Exercise:
Please put the lines of the records into a JSON list of strings, one string per line, from the line containing "The width and height of the screenshot is (448, 1176)." through the line containing "Click the bright", including both. Leave out blank lines and any lines outside that span.

[Extracted data entries]
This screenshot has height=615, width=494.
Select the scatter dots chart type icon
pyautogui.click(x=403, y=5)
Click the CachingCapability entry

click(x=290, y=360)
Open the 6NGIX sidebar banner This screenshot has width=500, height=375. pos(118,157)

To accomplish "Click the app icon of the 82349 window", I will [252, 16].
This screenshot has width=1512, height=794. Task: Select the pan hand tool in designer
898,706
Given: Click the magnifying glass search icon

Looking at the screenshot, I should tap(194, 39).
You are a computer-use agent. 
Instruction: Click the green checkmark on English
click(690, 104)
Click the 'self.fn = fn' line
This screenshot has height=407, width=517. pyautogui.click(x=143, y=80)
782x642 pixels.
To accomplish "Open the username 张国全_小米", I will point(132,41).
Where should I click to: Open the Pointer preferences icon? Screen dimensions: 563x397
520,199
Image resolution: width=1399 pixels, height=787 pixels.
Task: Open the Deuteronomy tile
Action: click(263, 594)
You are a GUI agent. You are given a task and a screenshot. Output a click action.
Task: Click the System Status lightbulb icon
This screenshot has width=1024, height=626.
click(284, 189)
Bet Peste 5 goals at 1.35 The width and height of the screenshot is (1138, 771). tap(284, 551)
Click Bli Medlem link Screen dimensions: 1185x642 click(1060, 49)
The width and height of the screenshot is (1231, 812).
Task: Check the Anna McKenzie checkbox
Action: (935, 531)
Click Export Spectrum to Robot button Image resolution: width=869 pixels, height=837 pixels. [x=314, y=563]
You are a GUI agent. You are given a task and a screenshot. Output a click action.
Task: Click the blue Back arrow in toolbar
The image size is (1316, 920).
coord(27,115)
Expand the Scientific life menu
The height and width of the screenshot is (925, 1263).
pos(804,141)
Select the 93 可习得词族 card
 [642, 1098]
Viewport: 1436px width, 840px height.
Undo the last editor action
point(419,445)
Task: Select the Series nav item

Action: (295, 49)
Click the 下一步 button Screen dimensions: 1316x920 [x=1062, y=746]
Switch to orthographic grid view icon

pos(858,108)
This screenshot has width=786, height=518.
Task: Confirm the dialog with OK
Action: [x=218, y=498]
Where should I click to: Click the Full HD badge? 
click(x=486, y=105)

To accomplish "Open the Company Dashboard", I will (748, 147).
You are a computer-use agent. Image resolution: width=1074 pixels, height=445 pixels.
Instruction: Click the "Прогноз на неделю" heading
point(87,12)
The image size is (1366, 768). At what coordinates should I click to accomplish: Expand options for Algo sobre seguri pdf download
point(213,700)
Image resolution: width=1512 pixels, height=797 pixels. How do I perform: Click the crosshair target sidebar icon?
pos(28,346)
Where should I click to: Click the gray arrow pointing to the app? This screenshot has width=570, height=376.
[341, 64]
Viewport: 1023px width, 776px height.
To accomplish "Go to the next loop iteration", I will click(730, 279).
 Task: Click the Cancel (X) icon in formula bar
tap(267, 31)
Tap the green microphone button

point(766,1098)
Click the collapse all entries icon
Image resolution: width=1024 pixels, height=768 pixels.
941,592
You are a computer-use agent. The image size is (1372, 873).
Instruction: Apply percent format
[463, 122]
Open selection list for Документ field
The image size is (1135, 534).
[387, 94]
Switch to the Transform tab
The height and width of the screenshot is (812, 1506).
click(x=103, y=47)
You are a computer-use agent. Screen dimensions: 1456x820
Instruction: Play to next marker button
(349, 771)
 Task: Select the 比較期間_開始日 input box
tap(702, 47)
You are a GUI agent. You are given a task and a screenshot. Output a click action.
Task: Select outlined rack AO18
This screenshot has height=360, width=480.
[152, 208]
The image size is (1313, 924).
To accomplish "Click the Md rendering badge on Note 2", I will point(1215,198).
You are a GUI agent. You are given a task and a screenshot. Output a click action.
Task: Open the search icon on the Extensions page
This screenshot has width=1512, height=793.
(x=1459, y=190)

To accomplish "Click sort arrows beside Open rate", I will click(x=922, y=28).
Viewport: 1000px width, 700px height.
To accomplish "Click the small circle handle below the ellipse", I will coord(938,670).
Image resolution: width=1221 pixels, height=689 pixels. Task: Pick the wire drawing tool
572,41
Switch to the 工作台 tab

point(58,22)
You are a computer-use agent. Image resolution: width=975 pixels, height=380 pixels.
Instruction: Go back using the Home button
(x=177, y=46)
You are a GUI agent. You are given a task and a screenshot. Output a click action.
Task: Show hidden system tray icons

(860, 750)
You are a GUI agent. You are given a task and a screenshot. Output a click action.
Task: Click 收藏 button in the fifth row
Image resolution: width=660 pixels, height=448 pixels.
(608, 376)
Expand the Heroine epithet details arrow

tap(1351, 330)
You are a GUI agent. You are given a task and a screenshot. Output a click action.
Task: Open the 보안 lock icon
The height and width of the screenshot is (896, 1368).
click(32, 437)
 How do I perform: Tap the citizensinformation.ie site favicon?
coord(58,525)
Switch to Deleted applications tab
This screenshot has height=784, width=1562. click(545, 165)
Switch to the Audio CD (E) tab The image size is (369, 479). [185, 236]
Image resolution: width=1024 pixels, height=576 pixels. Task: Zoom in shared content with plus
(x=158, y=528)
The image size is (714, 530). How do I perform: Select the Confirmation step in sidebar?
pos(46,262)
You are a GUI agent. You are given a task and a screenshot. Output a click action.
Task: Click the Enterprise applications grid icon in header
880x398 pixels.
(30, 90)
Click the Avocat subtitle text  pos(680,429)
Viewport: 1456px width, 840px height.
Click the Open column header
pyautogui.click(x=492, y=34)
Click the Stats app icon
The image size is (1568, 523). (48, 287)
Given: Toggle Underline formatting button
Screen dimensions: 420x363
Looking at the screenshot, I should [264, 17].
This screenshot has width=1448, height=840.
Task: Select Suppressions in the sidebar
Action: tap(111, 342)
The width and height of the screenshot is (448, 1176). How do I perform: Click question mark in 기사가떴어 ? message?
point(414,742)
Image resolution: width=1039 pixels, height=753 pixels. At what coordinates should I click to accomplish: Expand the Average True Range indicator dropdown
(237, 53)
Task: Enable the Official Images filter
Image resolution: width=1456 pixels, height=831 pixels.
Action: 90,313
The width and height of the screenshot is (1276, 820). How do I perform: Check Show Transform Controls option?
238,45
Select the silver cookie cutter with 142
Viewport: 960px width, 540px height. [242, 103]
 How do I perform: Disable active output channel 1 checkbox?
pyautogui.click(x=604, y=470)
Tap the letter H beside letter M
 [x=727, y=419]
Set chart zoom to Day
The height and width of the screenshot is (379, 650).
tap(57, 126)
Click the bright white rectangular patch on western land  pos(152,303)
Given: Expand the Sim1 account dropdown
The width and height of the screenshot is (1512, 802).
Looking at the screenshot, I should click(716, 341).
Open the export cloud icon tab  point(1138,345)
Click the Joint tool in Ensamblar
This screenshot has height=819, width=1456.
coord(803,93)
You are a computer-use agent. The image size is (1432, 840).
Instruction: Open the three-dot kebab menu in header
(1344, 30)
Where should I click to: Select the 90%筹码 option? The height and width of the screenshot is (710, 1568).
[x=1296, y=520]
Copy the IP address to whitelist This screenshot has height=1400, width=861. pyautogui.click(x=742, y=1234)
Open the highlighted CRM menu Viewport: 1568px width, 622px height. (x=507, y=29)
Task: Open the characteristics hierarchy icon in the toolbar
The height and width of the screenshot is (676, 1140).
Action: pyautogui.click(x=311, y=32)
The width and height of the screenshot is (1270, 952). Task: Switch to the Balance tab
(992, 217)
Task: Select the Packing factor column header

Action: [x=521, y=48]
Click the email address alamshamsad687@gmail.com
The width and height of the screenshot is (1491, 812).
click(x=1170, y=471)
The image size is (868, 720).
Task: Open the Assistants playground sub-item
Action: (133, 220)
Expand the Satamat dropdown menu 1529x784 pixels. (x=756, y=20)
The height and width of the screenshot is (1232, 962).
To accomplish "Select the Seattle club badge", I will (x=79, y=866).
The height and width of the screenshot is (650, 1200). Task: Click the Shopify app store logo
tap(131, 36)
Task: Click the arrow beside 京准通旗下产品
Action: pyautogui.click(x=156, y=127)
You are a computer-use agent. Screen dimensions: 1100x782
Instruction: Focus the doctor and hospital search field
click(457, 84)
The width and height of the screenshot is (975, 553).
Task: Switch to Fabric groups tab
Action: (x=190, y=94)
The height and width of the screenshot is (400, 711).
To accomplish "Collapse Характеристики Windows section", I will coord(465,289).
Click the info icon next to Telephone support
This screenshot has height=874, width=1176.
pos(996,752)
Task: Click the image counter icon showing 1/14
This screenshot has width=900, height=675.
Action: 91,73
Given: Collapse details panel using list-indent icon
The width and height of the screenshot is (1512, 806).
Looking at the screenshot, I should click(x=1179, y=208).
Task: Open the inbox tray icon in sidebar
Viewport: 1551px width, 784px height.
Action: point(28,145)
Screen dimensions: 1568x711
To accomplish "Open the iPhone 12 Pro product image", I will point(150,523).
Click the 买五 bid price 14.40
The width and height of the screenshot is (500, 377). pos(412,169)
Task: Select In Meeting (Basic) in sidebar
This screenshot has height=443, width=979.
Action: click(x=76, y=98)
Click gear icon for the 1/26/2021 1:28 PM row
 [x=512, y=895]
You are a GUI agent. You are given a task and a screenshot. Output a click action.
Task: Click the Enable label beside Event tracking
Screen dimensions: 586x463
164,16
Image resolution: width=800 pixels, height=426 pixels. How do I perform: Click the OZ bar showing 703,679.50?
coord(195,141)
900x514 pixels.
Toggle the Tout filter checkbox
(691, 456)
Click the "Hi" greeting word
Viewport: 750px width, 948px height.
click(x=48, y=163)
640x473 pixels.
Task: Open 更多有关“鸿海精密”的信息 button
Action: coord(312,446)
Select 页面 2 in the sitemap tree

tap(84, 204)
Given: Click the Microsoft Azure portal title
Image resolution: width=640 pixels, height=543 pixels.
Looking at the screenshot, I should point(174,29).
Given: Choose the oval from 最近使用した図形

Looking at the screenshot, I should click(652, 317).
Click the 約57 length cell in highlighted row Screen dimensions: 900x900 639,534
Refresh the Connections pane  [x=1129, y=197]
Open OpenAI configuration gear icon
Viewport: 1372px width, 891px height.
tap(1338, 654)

Result of the exercise:
[
  "The width and height of the screenshot is (448, 1176). How do I perform: Click question mark in 기사가떴어 ? message?",
  "point(414,742)",
  "Image resolution: width=1039 pixels, height=753 pixels. At what coordinates should I click to accomplish: Expand the Average True Range indicator dropdown",
  "(237, 53)",
  "Task: Enable the Official Images filter",
  "Image resolution: width=1456 pixels, height=831 pixels.",
  "Action: 90,313",
  "The width and height of the screenshot is (1276, 820). How do I perform: Check Show Transform Controls option?",
  "238,45",
  "Select the silver cookie cutter with 142",
  "Viewport: 960px width, 540px height. [242, 103]",
  " How do I perform: Disable active output channel 1 checkbox?",
  "pyautogui.click(x=604, y=470)",
  "Tap the letter H beside letter M",
  " [x=727, y=419]",
  "Set chart zoom to Day",
  "The height and width of the screenshot is (379, 650).",
  "tap(57, 126)",
  "Click the bright white rectangular patch on western land  pos(152,303)"
]